Gap CEO Art Peck Details Sustainability Journey in Denim and Beyond
Gap Inc. CEO Art Peck is on a mission to effect change—the sustainable kind.

Describing cotton as a core textile for Gap—”jeans are the core of our company,” he said, with 65 percent of the brand’s products made with cotton–Peck knew that to build a corporate social responsibility program on good footing, he had to start with the hardest part of the process, “and that’s jeans.”
At the WWD Apparel + Retail CEO Summit Wednesday in New York City, Peck shared that Gap has been focused on undergoing a sustainability makeover in an industry that hasn’t been known for environmental concerns. It’s a move that has Peck and his team scrutinizing Gap’s entire entire supply chain.

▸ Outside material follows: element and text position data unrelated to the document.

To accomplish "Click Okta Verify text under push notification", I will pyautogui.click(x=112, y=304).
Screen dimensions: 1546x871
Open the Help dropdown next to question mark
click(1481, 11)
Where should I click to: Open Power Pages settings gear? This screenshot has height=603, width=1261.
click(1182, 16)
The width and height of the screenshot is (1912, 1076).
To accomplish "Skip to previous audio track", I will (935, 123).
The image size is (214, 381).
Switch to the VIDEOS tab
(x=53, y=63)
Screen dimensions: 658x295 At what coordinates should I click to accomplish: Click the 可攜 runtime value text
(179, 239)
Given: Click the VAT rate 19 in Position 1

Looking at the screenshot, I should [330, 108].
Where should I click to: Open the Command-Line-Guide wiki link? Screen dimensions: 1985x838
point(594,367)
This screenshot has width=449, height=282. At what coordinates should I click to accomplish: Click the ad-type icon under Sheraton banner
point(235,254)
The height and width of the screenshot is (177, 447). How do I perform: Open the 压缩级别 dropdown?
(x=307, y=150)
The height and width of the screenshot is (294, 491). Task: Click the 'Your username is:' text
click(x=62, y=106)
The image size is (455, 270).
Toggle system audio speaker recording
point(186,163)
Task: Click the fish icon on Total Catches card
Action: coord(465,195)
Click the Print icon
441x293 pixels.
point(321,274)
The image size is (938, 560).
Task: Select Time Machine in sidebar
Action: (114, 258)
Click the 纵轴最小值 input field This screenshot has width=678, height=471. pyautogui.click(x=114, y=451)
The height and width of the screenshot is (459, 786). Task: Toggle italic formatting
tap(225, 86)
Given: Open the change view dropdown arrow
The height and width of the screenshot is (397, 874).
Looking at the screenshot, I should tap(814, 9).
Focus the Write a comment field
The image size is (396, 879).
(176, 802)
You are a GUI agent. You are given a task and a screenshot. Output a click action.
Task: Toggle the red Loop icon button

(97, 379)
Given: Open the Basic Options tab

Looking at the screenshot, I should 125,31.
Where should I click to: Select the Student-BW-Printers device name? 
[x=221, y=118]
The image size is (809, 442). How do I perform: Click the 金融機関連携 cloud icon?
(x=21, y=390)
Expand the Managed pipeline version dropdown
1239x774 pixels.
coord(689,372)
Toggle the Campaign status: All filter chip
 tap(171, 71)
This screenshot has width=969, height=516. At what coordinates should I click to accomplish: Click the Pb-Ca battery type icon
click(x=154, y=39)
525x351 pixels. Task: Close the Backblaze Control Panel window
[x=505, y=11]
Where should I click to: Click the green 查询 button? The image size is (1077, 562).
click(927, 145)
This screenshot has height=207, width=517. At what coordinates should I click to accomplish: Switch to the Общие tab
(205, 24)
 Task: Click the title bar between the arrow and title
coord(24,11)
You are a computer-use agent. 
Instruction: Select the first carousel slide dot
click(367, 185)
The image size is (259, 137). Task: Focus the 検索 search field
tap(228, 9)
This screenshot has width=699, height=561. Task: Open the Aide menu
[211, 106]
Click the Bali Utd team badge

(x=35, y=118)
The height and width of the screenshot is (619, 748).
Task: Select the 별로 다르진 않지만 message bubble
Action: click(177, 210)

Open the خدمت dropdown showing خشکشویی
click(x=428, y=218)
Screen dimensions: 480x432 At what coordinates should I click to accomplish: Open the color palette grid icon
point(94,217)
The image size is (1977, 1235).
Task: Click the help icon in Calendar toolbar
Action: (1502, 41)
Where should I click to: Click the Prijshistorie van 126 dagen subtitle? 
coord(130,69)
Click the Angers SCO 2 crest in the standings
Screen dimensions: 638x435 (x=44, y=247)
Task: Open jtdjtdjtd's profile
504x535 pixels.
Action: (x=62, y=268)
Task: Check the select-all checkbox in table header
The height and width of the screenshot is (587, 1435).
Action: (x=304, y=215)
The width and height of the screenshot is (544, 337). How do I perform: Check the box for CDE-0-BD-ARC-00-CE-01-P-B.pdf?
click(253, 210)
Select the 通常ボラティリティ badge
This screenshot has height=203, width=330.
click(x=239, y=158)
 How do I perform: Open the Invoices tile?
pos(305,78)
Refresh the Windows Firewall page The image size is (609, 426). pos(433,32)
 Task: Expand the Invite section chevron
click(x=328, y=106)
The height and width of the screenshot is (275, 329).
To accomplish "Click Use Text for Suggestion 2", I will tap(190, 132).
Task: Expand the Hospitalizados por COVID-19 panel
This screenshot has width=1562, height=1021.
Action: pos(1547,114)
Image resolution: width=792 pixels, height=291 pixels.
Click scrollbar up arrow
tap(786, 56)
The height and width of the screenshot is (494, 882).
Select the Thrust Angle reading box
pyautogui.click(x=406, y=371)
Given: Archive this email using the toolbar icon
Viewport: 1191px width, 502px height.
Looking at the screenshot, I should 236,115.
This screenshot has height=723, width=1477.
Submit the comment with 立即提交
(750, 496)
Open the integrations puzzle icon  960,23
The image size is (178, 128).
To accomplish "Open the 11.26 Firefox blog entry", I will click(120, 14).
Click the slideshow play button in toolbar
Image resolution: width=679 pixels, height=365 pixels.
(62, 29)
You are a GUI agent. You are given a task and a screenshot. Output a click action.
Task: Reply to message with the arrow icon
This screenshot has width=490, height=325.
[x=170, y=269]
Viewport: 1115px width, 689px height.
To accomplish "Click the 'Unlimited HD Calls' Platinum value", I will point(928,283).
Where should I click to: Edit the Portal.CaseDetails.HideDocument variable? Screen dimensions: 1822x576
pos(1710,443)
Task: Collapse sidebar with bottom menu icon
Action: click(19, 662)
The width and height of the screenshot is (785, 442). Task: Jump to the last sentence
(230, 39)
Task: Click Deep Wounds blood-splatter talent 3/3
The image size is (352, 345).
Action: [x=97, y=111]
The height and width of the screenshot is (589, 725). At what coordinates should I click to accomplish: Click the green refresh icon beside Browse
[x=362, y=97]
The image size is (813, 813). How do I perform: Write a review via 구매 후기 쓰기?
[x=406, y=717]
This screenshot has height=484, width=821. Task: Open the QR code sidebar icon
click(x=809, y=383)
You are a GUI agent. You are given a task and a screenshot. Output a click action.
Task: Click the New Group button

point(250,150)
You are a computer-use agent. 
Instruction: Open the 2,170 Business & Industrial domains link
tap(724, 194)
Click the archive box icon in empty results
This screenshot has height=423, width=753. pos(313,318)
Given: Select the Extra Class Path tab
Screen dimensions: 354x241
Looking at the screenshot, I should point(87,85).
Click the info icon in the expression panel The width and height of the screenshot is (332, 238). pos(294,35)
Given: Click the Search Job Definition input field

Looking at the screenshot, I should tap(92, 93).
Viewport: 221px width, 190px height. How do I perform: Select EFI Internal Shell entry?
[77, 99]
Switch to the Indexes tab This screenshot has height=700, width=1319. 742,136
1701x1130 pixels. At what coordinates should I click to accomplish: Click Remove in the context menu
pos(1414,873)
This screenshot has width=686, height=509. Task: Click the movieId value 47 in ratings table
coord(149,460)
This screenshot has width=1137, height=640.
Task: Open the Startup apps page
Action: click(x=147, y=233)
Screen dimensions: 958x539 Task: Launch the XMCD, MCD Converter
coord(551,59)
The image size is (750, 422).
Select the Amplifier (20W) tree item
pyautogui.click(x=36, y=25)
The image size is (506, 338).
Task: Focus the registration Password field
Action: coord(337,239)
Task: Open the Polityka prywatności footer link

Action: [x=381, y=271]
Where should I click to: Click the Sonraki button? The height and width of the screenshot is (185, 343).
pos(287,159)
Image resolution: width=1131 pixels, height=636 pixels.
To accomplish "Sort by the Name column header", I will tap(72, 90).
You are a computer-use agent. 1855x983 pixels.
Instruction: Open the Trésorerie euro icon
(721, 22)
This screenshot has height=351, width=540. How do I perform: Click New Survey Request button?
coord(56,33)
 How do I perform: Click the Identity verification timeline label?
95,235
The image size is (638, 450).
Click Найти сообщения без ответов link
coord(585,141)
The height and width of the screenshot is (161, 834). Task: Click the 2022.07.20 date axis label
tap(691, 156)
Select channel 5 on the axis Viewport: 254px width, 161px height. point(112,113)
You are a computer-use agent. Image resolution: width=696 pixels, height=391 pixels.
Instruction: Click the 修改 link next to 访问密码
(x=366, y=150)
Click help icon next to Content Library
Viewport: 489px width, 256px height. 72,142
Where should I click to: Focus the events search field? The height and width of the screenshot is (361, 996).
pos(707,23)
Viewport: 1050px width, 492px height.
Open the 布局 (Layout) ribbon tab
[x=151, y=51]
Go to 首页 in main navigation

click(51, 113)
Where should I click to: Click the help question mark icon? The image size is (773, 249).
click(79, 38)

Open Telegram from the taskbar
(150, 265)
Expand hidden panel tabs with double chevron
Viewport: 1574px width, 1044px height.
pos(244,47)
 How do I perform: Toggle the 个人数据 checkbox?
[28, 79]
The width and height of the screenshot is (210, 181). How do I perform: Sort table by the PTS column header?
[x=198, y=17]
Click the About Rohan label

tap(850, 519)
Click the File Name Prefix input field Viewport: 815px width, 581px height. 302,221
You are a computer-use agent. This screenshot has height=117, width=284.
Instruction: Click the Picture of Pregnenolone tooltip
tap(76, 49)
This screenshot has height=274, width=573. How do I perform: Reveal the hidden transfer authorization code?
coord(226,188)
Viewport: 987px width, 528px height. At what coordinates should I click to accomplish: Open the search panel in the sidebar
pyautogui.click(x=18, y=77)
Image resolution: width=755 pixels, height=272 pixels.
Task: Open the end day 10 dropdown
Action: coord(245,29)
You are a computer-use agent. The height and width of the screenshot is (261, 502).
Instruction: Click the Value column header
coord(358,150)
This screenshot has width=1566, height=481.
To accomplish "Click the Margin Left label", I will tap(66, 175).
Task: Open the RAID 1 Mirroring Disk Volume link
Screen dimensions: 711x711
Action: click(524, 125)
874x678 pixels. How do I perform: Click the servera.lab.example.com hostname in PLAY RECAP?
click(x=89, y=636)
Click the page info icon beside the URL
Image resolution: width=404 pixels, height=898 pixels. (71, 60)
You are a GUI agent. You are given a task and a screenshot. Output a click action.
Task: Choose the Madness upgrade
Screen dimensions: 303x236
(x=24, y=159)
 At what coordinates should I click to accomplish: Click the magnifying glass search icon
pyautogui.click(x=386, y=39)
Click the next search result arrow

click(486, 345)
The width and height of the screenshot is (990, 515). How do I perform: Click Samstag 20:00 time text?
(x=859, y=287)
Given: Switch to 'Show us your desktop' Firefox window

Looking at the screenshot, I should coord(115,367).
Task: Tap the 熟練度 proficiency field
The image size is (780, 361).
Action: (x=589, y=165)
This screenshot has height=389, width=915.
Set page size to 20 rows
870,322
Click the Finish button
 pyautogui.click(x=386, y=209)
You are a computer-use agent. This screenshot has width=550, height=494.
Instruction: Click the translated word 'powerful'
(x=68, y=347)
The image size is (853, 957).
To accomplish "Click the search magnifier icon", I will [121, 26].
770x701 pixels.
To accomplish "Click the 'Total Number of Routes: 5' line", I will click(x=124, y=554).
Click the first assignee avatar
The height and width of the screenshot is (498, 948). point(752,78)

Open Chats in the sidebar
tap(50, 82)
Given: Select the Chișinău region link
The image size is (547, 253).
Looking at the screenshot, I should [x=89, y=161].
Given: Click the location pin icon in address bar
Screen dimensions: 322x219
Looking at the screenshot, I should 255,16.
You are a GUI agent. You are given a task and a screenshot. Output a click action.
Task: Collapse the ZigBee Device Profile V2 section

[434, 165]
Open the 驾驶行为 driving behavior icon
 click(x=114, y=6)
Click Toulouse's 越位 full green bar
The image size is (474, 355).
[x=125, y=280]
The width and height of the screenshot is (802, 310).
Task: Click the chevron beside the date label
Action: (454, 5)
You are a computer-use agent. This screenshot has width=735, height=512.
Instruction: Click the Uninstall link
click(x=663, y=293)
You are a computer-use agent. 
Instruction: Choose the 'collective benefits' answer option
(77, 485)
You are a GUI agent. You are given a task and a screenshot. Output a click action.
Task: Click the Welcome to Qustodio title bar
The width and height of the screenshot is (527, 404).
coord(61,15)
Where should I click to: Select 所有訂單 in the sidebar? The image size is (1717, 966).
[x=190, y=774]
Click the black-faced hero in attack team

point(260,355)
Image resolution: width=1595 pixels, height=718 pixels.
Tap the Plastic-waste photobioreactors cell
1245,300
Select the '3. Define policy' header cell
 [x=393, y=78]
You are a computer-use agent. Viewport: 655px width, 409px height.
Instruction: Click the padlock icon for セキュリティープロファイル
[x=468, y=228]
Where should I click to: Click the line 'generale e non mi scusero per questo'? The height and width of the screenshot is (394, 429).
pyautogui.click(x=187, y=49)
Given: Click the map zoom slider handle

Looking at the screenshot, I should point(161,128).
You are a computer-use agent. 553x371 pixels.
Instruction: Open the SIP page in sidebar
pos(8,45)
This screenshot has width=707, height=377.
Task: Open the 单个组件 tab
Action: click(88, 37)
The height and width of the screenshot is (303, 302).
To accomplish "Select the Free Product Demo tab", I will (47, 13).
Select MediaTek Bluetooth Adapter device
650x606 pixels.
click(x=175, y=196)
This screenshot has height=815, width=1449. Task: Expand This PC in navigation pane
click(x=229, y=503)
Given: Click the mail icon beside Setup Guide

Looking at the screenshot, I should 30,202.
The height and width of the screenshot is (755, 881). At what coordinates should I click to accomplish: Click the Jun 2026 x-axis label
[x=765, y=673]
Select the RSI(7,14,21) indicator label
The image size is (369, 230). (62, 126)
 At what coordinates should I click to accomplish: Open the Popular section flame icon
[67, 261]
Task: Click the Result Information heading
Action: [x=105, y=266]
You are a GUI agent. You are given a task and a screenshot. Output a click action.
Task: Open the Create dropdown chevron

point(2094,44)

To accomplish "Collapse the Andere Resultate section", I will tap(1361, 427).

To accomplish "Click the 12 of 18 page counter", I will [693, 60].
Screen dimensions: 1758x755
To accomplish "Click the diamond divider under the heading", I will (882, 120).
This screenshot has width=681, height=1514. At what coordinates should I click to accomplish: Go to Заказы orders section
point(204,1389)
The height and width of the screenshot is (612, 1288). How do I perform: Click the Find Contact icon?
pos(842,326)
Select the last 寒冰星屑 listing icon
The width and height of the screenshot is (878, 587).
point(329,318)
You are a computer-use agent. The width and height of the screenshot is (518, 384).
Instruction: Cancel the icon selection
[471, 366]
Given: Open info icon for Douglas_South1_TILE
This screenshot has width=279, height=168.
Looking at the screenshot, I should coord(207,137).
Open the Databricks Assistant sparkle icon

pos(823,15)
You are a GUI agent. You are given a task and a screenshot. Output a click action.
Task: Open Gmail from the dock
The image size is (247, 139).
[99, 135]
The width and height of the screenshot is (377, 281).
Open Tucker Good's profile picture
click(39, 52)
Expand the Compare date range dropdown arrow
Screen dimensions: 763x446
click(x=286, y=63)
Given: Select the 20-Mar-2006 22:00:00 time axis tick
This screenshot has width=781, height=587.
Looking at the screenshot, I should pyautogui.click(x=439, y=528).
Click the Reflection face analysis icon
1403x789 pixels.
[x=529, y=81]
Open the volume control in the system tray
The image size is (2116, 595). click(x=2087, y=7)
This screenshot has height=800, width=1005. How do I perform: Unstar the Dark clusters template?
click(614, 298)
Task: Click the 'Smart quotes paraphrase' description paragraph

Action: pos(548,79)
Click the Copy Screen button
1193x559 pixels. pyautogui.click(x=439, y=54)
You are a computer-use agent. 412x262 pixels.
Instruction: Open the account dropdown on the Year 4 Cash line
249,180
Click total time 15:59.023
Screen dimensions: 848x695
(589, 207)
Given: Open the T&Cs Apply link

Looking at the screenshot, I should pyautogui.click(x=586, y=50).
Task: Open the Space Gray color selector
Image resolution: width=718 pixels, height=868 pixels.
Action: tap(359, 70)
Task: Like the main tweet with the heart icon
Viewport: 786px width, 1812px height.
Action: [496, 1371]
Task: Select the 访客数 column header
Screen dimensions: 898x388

Sustainability and climate change
The cultivation of cotton, a water-intensive crop, requires considerable applications of herbicide and pesticide as well. And in India, where 100 million people live in cities without aquifers, residents are wholly dependent on surface water for their drinking and washing needs.
To address this reality, Gap is creating a closed-loop standalone water supply system as a co-investment project with strategic vendor Arvind in Ahmedabad, India. In Vietnam, where 6,000 laborers work in its factories, the clothing company and its vendors established a framework supporting community health through educating workers on vocational and life skills.
“If I don’t orchestrate the ecosystem and how to go after it, I’d have no impact on climate,” Peck said.
Although the Vietnam program was initially “guarded jealously,” the curriculum and process for implementation is now open source, allowing other companies to copy Gap’s approach or come up with their own version, as Abercrombie & Fitch Co. and PVH Corp. have done, Peck said.
All of this work, he added, is about “generating meaningful change in the world we do business in.”
Gap is also partnering with Cone Mills on recycled cotton, said Peck, who was wearing jeans made of 50 percent recycled materials.
And while “denim heads” might want to complain about how using recycled fibers won’t have the same hand feel or the same tensile fiber strength, a blind “taste test” indicated that half of the denim aficionados surveyed couldn’t tell the difference.
While work on recycling post-consumer waste in cotton is still in the early stages, being able to use even a portion of this material as an alternative to cotton also would help buffer the volatility in pricing of the notoriously thirsty crop, Peck said.
Sustainability and climate change are personal for Peck, who lives in California near Gap’s San Francisco headquarters and has endured 72 hours without power while “breathing smoke” from the fires ravaging the northern part of the Golden State.
Peck is all too aware of fashion’s shortcomings on the environmental front. “We know what this industry is good at,” he said, citing the 85 percent of apparel cast off in landfills and the chemical-intensive textile finishing process, “but being good to the planet and good to the environment and pulling our values to the forefront of our customer value proposition hasn’t been a forte.”
Textiles waste
Consumers who believe donating their good-condition garments is a smart and sustainable move might want to think again. Most clothing donations end up binned rather than being sold at secondhand outlets or helping to clothe those in need.
“There is almost no recycling, or upcycling, in this industry. It all goes to a landfill or incinerator,” Peck said, noting that about 23 billion pounds of textiles are wasted every year. “The answer is to buy less [and] buy responsibly.”
Gap is investigating ways it can help to address textile waste. Peck would like to see fewer “mistakes”—that is, merchandise that ends up on clearance racks buried in the bowels of a store—way their way onto the selling floor. The company has focused more on reducing product cycle times and on test-and-respond programs. Some products are crowdsourced to see where Gap can reduce waste, a move that also helps Gap trim leakage on the margin front.
The clothing empire has also reduced its assortment by bringing down seasonal buys, Peck explained. While some products still require long lead times, just 40 percent to 50 percent of the assortment is bought, leaving 50 percent for open-to-buy, which allows teams to evaluate which trends are resonating. Products that can be produced and shipped with shorter lead times allow Gap to fill in where needed according to demand.
To get a handle on what sells at below cost, and how many units, Gap analyzes all of these metrics to determine how to boost margins and minimize product waste, Peck said.
On another front, Peck described Athleta as a brand with little clearance activity, and Gap is applying learnings from that operation to other businesses, from Banana Republic and Intermix to Hill City and Janie and Jack.